Last week the CSO published the Q4 2017 update of the Institutional Sector Accounts (ISAs) which give us a preliminary insight into the full-year outcomes by sector. The ISAs follow from the Q4 Quarterly National Accounts (QNAs) a few weeks ago. For a variety of reasons the QNAs get lots of coverage and the ISAs close to none. There is far more information, and better information, in the ISAs.
Here we will look at the household sector. The snapshot shows the nature of the general improvement.
Let’s looks at some of the detail. First the current account:
We could go through it but it is a picture of general improvement. In the middle we see that Gross National Income, largely the sum of self-employed, employee and property income, is estimated to have increased by six per cent in 2017. Once we account for taxes and transfers we get an annual increase in Gross Disposable Income of 5.1 per cent.
With final consumption expenditure estimated to have risen by 3.1 per cent, the current account ends up an increase in the Gross Savings of the household sector; from 7.0 per cent of GDI in 2016 to 8.8 per cent of GDI in 2017. This is still likely to leave Ireland towards the bottom of the EU15 ranking in 2017 as was the case in 2016. [The legend in the chart is ranked by the 2016 outcomes.]

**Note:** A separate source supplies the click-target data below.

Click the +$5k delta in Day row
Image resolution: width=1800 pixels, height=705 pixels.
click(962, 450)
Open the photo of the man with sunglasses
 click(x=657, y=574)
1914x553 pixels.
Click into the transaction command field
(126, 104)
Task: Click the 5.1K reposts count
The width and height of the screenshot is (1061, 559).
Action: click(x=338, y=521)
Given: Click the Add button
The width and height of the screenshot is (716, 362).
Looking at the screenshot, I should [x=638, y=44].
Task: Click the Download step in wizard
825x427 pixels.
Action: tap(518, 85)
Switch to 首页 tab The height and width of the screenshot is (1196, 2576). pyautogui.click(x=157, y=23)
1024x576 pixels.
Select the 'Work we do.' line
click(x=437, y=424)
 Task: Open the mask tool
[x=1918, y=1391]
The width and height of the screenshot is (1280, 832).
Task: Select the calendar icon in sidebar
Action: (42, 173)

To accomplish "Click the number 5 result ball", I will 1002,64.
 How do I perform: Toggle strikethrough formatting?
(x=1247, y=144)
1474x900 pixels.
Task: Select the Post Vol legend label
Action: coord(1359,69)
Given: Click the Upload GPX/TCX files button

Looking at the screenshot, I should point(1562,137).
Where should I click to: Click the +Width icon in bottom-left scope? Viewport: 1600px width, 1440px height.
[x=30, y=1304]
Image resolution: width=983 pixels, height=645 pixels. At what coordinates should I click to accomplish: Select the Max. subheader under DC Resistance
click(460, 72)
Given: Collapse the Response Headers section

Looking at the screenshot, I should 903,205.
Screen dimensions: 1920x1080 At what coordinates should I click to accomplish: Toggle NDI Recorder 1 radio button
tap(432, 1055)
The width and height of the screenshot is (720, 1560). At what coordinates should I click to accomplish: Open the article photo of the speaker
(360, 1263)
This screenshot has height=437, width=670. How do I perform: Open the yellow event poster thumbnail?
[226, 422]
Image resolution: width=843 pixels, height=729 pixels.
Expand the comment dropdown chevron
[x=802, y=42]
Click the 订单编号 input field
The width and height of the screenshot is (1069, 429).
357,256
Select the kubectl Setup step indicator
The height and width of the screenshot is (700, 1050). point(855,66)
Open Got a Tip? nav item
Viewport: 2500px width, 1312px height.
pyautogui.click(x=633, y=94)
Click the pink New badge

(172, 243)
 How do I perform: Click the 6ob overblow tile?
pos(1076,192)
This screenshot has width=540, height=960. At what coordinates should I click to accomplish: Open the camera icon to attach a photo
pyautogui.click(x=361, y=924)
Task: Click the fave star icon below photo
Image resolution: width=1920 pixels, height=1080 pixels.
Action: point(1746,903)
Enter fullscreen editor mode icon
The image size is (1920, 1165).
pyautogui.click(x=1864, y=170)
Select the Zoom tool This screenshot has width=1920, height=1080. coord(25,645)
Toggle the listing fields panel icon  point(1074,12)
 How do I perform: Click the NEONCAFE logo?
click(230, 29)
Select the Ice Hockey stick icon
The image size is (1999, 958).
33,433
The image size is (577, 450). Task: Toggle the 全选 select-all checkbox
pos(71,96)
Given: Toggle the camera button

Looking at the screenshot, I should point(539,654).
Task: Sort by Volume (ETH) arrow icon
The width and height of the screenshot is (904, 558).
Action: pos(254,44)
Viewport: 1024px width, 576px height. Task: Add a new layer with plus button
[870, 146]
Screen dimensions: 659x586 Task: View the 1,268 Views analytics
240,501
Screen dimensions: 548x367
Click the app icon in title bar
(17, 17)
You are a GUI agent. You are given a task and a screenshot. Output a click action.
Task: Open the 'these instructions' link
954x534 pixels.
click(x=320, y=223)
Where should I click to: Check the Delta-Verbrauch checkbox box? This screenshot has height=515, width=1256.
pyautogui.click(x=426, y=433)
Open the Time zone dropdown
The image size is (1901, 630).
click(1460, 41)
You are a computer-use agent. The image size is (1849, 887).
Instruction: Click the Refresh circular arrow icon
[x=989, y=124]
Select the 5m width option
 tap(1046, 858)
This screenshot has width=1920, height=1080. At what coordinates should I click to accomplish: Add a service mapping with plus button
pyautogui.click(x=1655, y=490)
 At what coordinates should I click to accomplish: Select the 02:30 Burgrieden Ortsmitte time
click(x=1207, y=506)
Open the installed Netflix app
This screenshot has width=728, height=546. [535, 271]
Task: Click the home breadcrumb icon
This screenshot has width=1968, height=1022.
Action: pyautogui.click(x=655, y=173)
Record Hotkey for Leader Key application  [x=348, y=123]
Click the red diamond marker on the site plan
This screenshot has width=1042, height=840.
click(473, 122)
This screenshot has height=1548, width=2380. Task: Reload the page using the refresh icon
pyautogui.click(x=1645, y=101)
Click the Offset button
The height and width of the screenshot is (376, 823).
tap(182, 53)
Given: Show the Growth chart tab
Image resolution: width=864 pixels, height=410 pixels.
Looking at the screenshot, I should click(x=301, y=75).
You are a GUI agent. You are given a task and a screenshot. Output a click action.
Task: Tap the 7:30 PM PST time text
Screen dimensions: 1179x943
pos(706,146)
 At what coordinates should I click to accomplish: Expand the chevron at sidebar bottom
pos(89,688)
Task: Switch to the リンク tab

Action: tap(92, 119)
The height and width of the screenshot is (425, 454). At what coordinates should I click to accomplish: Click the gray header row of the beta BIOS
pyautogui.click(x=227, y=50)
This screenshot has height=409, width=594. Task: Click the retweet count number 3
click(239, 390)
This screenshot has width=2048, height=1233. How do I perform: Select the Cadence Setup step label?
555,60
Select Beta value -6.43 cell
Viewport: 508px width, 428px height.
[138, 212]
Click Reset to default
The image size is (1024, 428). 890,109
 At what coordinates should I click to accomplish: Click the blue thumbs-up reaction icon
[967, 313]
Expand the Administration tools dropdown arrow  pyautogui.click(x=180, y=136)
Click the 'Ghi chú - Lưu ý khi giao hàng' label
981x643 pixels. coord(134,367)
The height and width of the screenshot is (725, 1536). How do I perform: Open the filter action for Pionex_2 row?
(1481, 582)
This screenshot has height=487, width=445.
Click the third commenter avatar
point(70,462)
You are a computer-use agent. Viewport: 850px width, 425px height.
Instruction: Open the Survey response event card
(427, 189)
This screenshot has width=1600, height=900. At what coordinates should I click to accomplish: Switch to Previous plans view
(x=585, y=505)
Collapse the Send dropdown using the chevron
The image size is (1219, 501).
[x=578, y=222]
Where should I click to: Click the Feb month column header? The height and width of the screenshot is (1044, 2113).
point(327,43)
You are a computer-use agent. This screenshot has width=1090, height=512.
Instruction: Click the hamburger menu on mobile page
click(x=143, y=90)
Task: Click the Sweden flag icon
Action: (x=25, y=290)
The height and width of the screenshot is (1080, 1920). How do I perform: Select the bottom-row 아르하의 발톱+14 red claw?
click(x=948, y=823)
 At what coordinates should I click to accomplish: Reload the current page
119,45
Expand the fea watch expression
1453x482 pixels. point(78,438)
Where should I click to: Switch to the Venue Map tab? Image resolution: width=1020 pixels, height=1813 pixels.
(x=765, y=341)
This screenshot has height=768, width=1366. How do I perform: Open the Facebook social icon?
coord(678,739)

So what can we do with these Gross Savings from the current account? Disposable income that hasn’t been used for consumption can either be lent (put into financial assets such as deposits or equity and/or used to reduce financial liabilities like loans) or used for capital formation (new houses, improvements/renovations of existing houses etc.)
Obviously, here we are looking at aggregate outcomes, so the outcome for individual households will vary. A household that has borrowed for consumption expenditure can further borrow for capital formation. The aggregate descriptions refer to the outcome for the sector as a whole.
So what happens when we put €8.8 billion of gross savings into the capital account?
For 2017, it is estimated that the household sector undertook €9.2 billion of capital formation. So all the gross savings from the current account was spent (or at least that was the aggregate outcome – some households were borrowing while others were savings) and after capital taxes and transfers we end up with a net borrowing outcome of around €200 million.
In 2017, between current expenditure and capital formation, the Irish household sector pretty much spent all of its disposable income – and this has been the case for every year since 2014.
All in all, the growth rates for 2017 look very positive. All sources of income are growing rapidly, current spending is growing but not as quickly, while capital spending is growing a bit faster. All in all it paints a very positive picture.
One concern is that the Irish household sector has been a net borrower for the past three years. The chart below shows household sector net lending/net borrowing for the EU15 in per capita terms.
It is not the crazy days of 2006/07 but after moving into the middle of the EU15 pack from 2009 to 2012, we have been drifting downwards since.
But this chart clashes with view that the Irish household sector is deleveraging. In fact, as the last line in the previous table shows the Irish household sector has been spending more than it is earning since 2014. Can this be true?
The Quarterly Financial Accounts of the Central Bank show that the loan liabilities of the household sector were €167.7 billion at the end of 2013. The latest figure is for Q3 2017 which shows that loan liabilities had been reduced to €141.8 billion.
That the Irish household sector is reducing its loan liabilities is not a surprise. But how have loan liabilities reduced by €16 billion over the past three years or so when expenditure, current and capital, has exceeded disposable income by €2 billion. And it is also worth noting the currency and deposit assets have increased by €12 billion over the same period.
So where did the money come from to reduce loans by €16 billion and increase deposits by €12 billion if spending exceeded income by €2 billion? That is a €30 billion gap in just three years and is something we may return to in a subsequent post.
For now we will focus on the growth rates rather than the levels. The growth rates are motoring along nicely.
Nominal household income grew by between five and six per cent in 2017. That is pretty strong. It would be much better to focus on that than chattering about how much of the GDP growth shown in the QNAs was due to iPhones (plus I suspect the very specific claim made by the IMF is wrong).